Question

Evaluate:
$$\dfrac{4}{(216)^{-\dfrac{2}{3}}}+\dfrac{1}{(256)^{-\dfrac{3}{4}}}+\dfrac{2}{(243)^{-\dfrac{1}{5}}}$$

Answer

**step1** Understanding the expression

The problem asks us to evaluate a mathematical expression which consists of three parts added together. Each part involves a fraction where the denominator has a number raised to a negative fractional power. To solve this, we need to understand how to handle negative exponents and fractional exponents, and then perform addition.

**step2** Simplifying the first part of the expression

The first part of the expression is $$\dfrac{4}{(216)^{-\dfrac{2}{3}}}$$.
First, let's simplify the denominator, which is $$(216)^{-\dfrac{2}{3}}$$.
A number raised to a negative power means we take its reciprocal. So, $$ \frac{1}{\text{number raised to a negative power}} $$ is the same as the $$ \text{number raised to the positive power} $$.
Therefore, $$\dfrac{1}{(216)^{-\dfrac{2}{3}}} = (216)^{\dfrac{2}{3}}$$.
So the first part becomes $$4 \times (216)^{\dfrac{2}{3}}$$.
Next, we evaluate $$(216)^{\dfrac{2}{3}}$$.
A fractional exponent like $$\text{number}^{\frac{\text{top number}}{\text{bottom number}}}$$ means we first take the 'bottom number' root of the 'number', and then raise the result to the power of the 'top number'.
In this case, for $$(216)^{\dfrac{2}{3}}$$, the 'bottom number' is 3, so we take the cube root of 216. The 'top number' is 2, so we square the result.
First, find the cube root of 216:
We know that $$6 \times 6 = 36$$.
And $$36 \times 6 = 216$$.
So, the cube root of 216 is 6.
Now, we raise this result to the power of 2:
$$6^2 = 6 \times 6 = 36$$.
So, $$(216)^{\dfrac{2}{3}} = 36$$.
Now, substitute this value back into the first part of the expression:
$$4 \times 36$$.
To calculate $$4 \times 36$$:
$$4 \times 30 = 120$$
$$4 \times 6 = 24$$
$$120 + 24 = 144$$.
So, the first part of the expression evaluates to 144.

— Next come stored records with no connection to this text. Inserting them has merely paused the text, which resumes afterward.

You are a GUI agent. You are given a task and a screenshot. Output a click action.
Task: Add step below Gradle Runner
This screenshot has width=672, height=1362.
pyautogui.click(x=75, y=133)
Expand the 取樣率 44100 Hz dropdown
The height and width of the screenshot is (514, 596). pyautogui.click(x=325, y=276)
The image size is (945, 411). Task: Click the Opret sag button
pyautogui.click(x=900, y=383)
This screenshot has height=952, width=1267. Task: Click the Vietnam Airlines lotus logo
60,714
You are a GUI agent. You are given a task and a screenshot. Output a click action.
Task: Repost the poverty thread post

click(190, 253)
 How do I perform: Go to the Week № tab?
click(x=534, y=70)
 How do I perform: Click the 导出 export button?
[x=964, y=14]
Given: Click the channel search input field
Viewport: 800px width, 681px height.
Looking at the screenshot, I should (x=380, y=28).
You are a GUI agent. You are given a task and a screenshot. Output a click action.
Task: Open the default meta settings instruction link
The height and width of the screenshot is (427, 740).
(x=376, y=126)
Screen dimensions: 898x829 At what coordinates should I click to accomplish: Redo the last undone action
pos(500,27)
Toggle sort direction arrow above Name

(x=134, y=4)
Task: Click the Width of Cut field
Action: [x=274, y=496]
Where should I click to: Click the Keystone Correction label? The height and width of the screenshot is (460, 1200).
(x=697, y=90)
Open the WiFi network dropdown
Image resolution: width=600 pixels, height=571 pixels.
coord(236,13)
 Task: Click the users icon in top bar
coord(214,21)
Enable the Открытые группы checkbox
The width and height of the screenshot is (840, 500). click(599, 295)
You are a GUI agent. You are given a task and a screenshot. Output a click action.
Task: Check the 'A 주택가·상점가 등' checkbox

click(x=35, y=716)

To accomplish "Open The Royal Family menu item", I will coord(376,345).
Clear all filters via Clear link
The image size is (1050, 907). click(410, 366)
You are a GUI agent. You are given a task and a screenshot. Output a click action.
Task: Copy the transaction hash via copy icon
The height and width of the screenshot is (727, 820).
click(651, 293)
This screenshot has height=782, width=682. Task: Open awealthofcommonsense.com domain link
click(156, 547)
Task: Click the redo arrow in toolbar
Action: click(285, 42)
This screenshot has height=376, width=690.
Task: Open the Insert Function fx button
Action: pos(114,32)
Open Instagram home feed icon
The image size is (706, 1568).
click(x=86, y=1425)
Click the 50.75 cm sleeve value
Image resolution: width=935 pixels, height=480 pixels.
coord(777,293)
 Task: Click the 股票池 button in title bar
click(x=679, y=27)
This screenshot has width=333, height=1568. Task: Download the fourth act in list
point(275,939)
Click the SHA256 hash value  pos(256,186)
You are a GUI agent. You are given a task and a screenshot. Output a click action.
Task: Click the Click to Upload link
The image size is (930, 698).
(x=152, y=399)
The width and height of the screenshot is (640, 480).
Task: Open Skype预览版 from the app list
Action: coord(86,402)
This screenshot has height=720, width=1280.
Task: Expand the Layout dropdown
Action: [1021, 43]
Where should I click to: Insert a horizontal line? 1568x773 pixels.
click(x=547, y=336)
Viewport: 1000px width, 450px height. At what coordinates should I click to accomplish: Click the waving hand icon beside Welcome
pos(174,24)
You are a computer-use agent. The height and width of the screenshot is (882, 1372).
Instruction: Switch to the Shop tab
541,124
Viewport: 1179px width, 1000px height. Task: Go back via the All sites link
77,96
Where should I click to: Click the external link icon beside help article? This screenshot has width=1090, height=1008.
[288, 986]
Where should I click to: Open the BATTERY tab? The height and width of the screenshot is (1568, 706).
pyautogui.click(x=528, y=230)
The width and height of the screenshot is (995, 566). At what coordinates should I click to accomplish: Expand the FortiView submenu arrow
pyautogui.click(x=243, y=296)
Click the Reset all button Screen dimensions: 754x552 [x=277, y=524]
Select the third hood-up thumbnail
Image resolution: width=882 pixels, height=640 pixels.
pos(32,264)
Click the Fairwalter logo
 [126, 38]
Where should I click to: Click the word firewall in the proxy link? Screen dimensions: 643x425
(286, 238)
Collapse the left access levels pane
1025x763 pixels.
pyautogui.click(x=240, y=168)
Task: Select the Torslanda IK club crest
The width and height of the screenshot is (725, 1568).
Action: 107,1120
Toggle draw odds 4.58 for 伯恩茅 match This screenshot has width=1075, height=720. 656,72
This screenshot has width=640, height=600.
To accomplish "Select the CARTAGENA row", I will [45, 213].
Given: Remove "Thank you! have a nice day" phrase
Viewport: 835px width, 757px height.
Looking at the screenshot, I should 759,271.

**step3** Simplifying the second part of the expression

The second part of the expression is $$\dfrac{1}{(256)^{-\dfrac{3}{4}}}$$.
Similar to the first part, we first handle the negative exponent in the denominator.
$$\dfrac{1}{(256)^{-\dfrac{3}{4}}} = (256)^{\dfrac{3}{4}}$$.
Next, we evaluate $$(256)^{\dfrac{3}{4}}$$.
This means we take the fourth root of 256, and then raise the result to the power of 3.
First, find the fourth root of 256:
We know that $$4 \times 4 = 16$$.
$$16 \times 4 = 64$$.
$$64 \times 4 = 256$$.
So, the fourth root of 256 is 4.
Now, we raise this result to the power of 3:
$$4^3 = 4 \times 4 \times 4 = 16 \times 4 = 64$$.
So, $$(256)^{\dfrac{3}{4}} = 64$$.
Thus, the second part of the expression evaluates to 64.

**step4** Simplifying the third part of the expression

The third part of the expression is $$\dfrac{2}{(243)^{-\dfrac{1}{5}}}$$.
Similar to the previous parts, we first handle the negative exponent in the denominator.
$$\dfrac{1}{(243)^{-\dfrac{1}{5}}} = (243)^{\dfrac{1}{5}}$$.
So the third part becomes $$2 \times (243)^{\dfrac{1}{5}}$$.
Next, we evaluate $$(243)^{\dfrac{1}{5}}$$.
This means we take the fifth root of 243, and then raise the result to the power of 1 (which doesn't change the number).
First, find the fifth root of 243:
We can test small numbers raised to the fifth power:
$$1^5 = 1$$
$$2^5 = 2 \times 2 \times 2 \times 2 \times 2 = 32$$
$$3^5 = 3 \times 3 \times 3 \times 3 \times 3 = 9 \times 9 \times 3 = 81 \times 3 = 243$$.
So, the fifth root of 243 is 3.
Now, we raise this result to the power of 1:
$$3^1 = 3$$.
So, $$(243)^{\dfrac{1}{5}} = 3$$.
Now, substitute this value back into the third part of the expression:
$$2 \times 3 = 6$$.
Thus, the third part of the expression evaluates to 6.

**step5** Adding the simplified parts

Finally, we add the values of the three simplified parts together.
First part: 144
Second part: 64
Third part: 6
Total sum = $$144 + 64 + 6$$
Add 144 and 64:
$$144 + 64 = 208$$
Now, add 6 to 208:
$$208 + 6 = 214$$.
The final value of the expression is 214.